Only one stretch of the records below should be repeated. It starts with the line containing "Viewport: 1400px width, 846px height." and goes on through the line containing "Given: Switch to the Glossary sheet tab", exactly as written.

Collection entries:
* * * * * * *
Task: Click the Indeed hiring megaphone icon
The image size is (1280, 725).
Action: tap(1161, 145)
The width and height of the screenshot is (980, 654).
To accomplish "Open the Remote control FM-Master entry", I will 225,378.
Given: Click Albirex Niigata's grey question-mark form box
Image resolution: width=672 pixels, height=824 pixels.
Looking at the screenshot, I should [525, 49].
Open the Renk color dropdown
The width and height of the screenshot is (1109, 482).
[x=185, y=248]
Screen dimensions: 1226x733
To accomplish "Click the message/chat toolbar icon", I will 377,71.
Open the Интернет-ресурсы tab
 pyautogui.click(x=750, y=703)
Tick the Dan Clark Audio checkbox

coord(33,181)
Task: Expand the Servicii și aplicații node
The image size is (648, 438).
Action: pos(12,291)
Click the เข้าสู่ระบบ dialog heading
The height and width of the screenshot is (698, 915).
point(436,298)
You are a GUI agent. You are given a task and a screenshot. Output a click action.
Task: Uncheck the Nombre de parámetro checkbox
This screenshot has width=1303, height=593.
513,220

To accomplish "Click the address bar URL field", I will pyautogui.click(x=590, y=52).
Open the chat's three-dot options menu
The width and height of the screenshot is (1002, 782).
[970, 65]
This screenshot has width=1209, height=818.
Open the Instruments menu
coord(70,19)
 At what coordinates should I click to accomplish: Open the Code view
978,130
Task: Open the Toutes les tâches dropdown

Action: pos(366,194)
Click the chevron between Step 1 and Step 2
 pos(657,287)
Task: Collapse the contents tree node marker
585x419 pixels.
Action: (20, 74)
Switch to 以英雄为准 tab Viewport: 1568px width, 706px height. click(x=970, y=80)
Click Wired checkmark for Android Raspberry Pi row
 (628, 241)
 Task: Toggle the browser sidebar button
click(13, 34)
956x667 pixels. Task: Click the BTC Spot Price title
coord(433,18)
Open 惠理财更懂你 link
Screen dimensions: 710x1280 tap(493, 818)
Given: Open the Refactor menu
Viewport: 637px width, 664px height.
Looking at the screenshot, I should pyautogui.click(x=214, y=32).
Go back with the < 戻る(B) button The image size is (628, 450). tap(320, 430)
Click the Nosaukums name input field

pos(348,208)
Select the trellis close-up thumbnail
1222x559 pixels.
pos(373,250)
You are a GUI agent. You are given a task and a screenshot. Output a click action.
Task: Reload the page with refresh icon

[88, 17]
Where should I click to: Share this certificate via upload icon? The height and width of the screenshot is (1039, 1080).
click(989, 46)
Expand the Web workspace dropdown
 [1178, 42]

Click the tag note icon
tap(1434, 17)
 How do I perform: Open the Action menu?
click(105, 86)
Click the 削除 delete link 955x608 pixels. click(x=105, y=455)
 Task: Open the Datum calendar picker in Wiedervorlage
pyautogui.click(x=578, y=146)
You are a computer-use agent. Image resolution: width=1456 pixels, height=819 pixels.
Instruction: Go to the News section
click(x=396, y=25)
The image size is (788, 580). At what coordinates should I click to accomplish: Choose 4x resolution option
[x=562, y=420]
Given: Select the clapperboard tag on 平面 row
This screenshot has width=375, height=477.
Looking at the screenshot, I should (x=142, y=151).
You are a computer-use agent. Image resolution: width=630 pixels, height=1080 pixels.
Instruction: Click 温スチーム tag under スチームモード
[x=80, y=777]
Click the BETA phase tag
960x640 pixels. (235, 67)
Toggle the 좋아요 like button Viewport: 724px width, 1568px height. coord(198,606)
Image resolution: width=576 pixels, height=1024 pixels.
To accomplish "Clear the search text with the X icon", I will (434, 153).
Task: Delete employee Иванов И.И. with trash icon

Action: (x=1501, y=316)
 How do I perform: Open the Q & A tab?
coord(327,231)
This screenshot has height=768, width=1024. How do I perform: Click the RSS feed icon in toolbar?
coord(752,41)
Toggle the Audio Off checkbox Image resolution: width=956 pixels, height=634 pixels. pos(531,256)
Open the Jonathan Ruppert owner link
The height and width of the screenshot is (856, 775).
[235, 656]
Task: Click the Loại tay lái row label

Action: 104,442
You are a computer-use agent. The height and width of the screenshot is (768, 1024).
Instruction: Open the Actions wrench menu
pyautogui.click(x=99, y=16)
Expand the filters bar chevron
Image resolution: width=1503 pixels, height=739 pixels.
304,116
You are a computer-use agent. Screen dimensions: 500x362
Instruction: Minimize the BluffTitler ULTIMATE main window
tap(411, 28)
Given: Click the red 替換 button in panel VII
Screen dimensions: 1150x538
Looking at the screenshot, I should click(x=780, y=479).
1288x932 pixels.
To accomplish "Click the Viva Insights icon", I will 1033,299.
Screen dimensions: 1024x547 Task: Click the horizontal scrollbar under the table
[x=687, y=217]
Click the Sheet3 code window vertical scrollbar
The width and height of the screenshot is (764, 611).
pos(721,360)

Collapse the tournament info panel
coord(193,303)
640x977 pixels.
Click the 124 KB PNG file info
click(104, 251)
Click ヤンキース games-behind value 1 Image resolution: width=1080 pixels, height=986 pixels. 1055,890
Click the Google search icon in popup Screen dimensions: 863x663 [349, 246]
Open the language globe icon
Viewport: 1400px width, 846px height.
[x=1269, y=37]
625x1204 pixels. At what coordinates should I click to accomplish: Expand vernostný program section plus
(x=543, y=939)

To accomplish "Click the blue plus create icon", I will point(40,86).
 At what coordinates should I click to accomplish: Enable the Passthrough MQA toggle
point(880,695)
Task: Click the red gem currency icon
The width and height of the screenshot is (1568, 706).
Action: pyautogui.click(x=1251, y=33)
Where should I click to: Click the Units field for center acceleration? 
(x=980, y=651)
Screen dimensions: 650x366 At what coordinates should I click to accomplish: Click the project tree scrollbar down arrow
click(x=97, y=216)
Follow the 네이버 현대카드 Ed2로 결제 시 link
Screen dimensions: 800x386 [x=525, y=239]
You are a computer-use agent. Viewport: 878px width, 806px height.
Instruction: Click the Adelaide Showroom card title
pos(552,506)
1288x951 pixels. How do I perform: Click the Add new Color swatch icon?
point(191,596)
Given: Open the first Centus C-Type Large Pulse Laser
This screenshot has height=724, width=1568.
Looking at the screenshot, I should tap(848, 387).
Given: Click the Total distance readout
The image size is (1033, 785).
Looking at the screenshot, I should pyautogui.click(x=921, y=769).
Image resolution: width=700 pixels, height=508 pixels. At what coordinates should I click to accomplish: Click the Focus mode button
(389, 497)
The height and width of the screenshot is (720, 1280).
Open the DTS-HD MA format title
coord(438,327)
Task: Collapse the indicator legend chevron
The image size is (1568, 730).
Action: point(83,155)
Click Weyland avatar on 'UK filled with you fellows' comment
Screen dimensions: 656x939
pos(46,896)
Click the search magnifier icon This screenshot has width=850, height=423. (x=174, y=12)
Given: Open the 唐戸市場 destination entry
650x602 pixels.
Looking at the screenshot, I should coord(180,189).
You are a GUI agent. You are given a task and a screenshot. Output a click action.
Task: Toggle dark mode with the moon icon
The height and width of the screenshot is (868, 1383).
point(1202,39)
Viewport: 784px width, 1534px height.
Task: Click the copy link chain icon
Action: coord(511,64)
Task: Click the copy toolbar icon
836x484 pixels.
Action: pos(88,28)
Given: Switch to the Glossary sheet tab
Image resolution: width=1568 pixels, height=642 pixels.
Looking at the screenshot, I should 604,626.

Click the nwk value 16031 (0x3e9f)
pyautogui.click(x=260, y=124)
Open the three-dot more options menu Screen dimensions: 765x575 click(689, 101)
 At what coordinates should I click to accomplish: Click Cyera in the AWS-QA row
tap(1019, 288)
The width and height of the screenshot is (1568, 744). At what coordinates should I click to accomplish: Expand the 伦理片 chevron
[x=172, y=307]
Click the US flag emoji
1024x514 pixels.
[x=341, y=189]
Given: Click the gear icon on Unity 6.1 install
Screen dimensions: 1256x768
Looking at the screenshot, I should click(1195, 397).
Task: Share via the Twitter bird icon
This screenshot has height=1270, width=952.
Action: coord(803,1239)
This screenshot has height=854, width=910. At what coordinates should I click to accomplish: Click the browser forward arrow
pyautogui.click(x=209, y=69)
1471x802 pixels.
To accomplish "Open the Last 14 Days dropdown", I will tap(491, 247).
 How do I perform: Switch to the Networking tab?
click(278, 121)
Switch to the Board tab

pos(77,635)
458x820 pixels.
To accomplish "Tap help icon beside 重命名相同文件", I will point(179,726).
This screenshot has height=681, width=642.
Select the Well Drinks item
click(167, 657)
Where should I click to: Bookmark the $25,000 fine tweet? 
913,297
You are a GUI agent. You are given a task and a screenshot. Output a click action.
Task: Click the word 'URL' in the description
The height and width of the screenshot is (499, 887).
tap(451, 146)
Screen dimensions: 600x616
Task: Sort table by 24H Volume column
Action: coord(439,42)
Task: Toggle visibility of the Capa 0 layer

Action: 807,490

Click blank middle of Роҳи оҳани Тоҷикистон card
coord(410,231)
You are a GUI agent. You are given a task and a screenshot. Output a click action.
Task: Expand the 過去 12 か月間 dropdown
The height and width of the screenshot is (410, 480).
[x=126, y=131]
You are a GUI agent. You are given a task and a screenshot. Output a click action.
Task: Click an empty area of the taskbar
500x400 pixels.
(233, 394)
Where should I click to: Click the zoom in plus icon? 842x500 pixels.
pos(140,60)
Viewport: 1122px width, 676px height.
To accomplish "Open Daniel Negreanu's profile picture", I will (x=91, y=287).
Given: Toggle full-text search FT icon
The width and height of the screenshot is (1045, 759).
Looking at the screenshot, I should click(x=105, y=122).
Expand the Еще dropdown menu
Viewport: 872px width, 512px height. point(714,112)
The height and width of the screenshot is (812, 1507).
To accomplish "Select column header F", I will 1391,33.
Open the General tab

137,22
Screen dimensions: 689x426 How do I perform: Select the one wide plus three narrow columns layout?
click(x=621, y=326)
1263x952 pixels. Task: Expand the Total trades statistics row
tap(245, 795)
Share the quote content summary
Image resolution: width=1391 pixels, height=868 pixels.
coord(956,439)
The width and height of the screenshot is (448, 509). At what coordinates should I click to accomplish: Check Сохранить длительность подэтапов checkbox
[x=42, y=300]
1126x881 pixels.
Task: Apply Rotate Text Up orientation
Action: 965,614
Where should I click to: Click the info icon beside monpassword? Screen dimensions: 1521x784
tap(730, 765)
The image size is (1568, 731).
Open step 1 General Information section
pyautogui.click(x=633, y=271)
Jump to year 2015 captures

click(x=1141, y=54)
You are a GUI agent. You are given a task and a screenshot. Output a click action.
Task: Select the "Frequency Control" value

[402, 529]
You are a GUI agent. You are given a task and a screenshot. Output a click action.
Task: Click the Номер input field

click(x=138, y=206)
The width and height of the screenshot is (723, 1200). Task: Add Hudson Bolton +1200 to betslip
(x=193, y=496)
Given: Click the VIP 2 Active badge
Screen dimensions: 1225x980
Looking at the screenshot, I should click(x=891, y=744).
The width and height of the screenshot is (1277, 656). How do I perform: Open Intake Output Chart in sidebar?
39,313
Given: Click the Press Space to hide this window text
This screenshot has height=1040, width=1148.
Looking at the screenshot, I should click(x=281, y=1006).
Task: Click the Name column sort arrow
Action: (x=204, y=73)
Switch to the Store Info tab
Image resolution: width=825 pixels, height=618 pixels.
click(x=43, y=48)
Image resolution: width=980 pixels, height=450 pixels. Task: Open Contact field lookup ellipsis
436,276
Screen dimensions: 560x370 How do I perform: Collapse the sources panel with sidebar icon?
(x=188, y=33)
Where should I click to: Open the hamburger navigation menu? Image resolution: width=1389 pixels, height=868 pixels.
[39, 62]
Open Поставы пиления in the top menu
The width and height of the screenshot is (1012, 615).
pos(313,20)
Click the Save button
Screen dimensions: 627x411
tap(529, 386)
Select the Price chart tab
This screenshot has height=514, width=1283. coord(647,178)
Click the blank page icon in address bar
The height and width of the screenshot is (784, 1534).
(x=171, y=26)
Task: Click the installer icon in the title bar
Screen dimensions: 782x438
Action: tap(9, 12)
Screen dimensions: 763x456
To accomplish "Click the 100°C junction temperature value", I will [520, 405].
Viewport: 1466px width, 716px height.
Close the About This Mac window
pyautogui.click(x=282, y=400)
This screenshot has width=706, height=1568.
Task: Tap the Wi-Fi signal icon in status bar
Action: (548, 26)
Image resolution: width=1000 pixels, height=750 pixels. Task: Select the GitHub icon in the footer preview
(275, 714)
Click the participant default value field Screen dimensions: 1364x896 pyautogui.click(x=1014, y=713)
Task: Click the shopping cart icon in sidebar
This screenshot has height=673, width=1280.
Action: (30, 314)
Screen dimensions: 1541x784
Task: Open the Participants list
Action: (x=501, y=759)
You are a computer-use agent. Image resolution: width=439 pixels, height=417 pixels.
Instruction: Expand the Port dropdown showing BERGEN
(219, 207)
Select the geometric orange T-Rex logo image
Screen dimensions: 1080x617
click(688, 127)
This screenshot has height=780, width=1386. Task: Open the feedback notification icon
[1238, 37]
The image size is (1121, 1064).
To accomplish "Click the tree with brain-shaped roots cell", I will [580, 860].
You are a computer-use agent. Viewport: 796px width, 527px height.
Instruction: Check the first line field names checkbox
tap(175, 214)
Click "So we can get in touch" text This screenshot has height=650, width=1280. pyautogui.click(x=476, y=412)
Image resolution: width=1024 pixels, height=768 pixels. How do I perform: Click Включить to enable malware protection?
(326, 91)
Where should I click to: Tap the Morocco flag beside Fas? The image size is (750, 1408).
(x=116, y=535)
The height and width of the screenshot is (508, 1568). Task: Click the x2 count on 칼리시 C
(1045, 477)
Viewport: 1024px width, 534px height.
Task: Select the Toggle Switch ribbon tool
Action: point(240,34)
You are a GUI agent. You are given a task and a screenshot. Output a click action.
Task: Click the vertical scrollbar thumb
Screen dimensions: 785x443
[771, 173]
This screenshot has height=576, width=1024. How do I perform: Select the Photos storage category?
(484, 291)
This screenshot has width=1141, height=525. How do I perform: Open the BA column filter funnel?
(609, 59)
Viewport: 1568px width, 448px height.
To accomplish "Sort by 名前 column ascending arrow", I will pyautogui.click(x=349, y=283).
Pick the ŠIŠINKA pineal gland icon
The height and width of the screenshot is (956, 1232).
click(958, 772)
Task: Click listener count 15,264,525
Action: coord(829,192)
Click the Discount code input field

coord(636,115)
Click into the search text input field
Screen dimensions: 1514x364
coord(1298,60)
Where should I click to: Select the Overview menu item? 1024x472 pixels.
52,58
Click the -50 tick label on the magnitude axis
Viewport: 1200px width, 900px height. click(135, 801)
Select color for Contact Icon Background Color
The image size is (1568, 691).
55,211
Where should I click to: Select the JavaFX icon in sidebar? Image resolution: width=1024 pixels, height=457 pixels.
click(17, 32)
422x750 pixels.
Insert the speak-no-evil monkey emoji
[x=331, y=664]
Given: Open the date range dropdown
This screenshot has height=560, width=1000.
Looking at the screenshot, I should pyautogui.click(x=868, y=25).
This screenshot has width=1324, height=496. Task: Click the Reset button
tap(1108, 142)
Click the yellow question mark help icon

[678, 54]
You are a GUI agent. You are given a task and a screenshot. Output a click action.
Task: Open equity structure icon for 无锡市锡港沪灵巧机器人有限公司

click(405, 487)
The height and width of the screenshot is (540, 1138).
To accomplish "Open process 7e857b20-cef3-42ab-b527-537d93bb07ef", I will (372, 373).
* * * * * * *
▶ RESULT FOR THIS TASK
Viewport: 1400px width, 846px height.
[x=1269, y=37]
625x1204 pixels. At what coordinates should I click to accomplish: Expand vernostný program section plus
(x=543, y=939)

To accomplish "Click the blue plus create icon", I will point(40,86).
 At what coordinates should I click to accomplish: Enable the Passthrough MQA toggle
point(880,695)
Task: Click the red gem currency icon
The width and height of the screenshot is (1568, 706).
Action: pyautogui.click(x=1251, y=33)
Where should I click to: Click the Units field for center acceleration? 
(x=980, y=651)
Screen dimensions: 650x366 At what coordinates should I click to accomplish: Click the project tree scrollbar down arrow
click(x=97, y=216)
Follow the 네이버 현대카드 Ed2로 결제 시 link
Screen dimensions: 800x386 [x=525, y=239]
You are a computer-use agent. Viewport: 878px width, 806px height.
Instruction: Click the Adelaide Showroom card title
pos(552,506)
1288x951 pixels. How do I perform: Click the Add new Color swatch icon?
point(191,596)
Given: Open the first Centus C-Type Large Pulse Laser
This screenshot has height=724, width=1568.
Looking at the screenshot, I should tap(848, 387).
Given: Click the Total distance readout
The image size is (1033, 785).
Looking at the screenshot, I should pyautogui.click(x=921, y=769).
Image resolution: width=700 pixels, height=508 pixels. At what coordinates should I click to accomplish: Click the Focus mode button
(389, 497)
The height and width of the screenshot is (720, 1280).
Open the DTS-HD MA format title
coord(438,327)
Task: Collapse the indicator legend chevron
The image size is (1568, 730).
Action: point(83,155)
Click Weyland avatar on 'UK filled with you fellows' comment
Screen dimensions: 656x939
pos(46,896)
Click the search magnifier icon This screenshot has width=850, height=423. (x=174, y=12)
Given: Open the 唐戸市場 destination entry
650x602 pixels.
Looking at the screenshot, I should coord(180,189).
You are a GUI agent. You are given a task and a screenshot. Output a click action.
Task: Toggle dark mode with the moon icon
The height and width of the screenshot is (868, 1383).
point(1202,39)
Viewport: 784px width, 1534px height.
Task: Click the copy link chain icon
Action: coord(511,64)
Task: Click the copy toolbar icon
836x484 pixels.
Action: pos(88,28)
Given: Switch to the Glossary sheet tab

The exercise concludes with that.